It wasn’t until college that I really discovered punk music, but even once the light turned on I’ve always clamored more toward post-punk than actual punk. I’d much rather listen to Wire, Mission of Burma, Joy Division, Gang of Four. Those bands, taking ferocity and politics and emotional unhinging and fusing them with industrial drive, just fits my emotional core more. I’m always a bit too physically controlled of a person to get all bubble-gummy or get all dancey or thrashing, but emotionally, I’m about as simmering as they come.

The big musical influence on my poems in college was always Radiohead. though. I used to try to copy Thom Yorke’s lyrics from OK Computer and Kid A. The disjointedness yet complete emotional cohesion of them, these little four or five line powerhouses of contemporary confusion and imbalance. I strived for that but found my own strive, a little more narrative, a little less global implication, a little less co-option of  jingoism, to my more political poems, a little more snow than rain. I AM NOT A PIONEER, I hope, is political on a more personal level, considering we are all political animals and the choices we make inherently effect members of the communities we are a part of.

 

3. Is friendship political?

 

No. Not real friendship, real love, real family. They, as I’ve experienced them, operate in opposition to what I consider the tenants of American politics. No matter what political figure you support, you are being lied to. You just choose the leader who’s lies seem to fit best with your ideal version of society. I realize that that sounds infinitely cynical, but I think the key difference is that politicians know it’s all a game, they know that I bluff here, they cave there, I misquote you in an ad, you bring up my infidelity. And we, as American people, desperately need our politics to not be a game. Our very well-being means too much to be treated as pissing contest, a beauty pageant, a get-quick-rich scheme. I realize that some of these people are good and some of them want to make changes, want to better the station of everyone else, but once they get into the American political system, they find nothing but red tape, frustration, and bludgeonings from all sides.
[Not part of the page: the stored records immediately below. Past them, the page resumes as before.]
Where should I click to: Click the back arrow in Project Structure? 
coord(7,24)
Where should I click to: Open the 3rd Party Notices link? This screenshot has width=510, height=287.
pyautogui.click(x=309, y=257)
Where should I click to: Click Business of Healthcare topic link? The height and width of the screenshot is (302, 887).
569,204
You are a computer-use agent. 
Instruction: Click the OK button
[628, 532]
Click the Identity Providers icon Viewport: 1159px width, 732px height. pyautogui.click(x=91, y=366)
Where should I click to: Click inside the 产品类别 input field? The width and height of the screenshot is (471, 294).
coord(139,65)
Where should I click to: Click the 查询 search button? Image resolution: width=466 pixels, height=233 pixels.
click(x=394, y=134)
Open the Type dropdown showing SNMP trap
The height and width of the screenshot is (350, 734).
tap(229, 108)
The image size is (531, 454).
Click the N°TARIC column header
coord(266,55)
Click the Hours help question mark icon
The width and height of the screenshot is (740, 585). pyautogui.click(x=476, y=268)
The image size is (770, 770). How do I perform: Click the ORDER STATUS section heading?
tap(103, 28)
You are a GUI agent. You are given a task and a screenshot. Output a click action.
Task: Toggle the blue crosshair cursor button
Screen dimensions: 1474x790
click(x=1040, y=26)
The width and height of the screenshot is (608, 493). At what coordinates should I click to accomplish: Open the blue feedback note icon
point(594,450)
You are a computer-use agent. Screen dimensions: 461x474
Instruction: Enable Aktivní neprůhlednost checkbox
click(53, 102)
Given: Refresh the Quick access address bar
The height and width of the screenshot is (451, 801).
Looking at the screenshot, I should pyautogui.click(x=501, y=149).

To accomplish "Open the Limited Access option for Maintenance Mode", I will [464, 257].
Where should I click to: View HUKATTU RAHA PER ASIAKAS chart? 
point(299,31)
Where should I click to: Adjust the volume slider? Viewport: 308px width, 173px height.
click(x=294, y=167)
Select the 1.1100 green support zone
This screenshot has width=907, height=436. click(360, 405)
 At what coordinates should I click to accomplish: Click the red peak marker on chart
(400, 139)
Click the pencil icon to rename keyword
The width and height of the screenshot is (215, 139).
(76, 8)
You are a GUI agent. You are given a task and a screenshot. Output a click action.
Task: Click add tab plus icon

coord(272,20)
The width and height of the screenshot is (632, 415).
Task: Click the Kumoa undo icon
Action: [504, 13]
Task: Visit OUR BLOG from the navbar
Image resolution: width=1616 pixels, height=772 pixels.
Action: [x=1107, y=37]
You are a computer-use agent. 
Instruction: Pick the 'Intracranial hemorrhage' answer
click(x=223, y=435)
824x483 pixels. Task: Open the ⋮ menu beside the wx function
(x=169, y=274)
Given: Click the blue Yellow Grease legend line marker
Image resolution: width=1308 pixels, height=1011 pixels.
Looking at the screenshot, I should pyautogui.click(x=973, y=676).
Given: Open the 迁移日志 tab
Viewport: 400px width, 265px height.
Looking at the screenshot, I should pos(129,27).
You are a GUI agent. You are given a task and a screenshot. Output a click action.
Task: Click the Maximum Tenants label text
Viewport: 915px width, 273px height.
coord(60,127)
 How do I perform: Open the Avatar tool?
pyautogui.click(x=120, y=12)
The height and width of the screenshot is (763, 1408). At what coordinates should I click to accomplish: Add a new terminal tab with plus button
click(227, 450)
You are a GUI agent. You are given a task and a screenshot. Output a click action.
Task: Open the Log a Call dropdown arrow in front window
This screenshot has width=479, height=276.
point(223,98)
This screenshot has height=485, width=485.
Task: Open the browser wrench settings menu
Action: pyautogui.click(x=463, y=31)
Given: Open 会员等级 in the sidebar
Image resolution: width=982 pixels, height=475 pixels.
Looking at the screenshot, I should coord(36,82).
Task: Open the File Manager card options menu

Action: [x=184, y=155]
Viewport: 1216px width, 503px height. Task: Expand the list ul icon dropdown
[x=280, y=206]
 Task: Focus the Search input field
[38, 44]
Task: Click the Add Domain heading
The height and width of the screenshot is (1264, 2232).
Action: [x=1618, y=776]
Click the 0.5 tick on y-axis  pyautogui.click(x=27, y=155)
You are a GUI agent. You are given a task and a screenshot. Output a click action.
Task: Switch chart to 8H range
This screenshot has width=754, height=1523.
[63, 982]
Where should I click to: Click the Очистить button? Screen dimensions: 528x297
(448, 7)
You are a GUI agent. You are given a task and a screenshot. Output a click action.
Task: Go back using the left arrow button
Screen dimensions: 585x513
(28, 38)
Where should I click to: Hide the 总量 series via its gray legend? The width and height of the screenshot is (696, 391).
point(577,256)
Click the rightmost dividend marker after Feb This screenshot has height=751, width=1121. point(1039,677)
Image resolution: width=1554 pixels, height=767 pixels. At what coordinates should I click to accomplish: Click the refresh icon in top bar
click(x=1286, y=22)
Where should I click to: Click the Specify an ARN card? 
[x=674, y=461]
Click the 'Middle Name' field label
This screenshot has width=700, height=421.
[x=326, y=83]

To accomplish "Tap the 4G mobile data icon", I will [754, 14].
(And that’s not even to say anything about the people with real power, the people really in charge, the executive boards of major corporations, the CEOs, the bankers.)

In my world, friendship has nothing to do with advertising, or putting on best faces. It’s about being one’s self and finding people who accept you and love you, despite your flaws, despite the fact that you may act like an asshole some times. The best thing that a friend can do is call you on your bullshit. And the best thing you can do is listen to your friends who call you on your bullshit. Then you hug, have a drink. That doesn’t happen in politics, though I wish it did. It’s constant trickery, advertising, soundbites, dumbing-down important issues, dumbing-down real people in the process, making them vote against their best interest.

Our politics is pretty much the exact opposite of how most people work and live through their days in this country. We all work with, live with, and love people who disagree with us politically and it works out just fine the vast majority of the time.

 

4. Boredom, bodies, vision

 

It’s not boredom that scares me, it’s distraction. Boredom creates a yearning for throwing one’s self out into the world, or building something emotionally inside of one’s self. Boredom tends me to access that strange, creative place   that the technological world, the rushing setting in my brain that considers our world so mundane, is so crushing to. I mean, how seldom are we truly bored any more? How often do we let Boredom take over and direct us to do something drastic and interesting about it? If we feel the slightest sliver of boredom, we go online, we spend time with The Internet, it’s hands all over us, it’s shouting and cooing and spreading and offering. We spill into the wi-fi, not the other way around. Boredom makes makes me begin a project, write, wonder, wander. Boredom and restlessness are so so often my best friends. Distraction terrifies me.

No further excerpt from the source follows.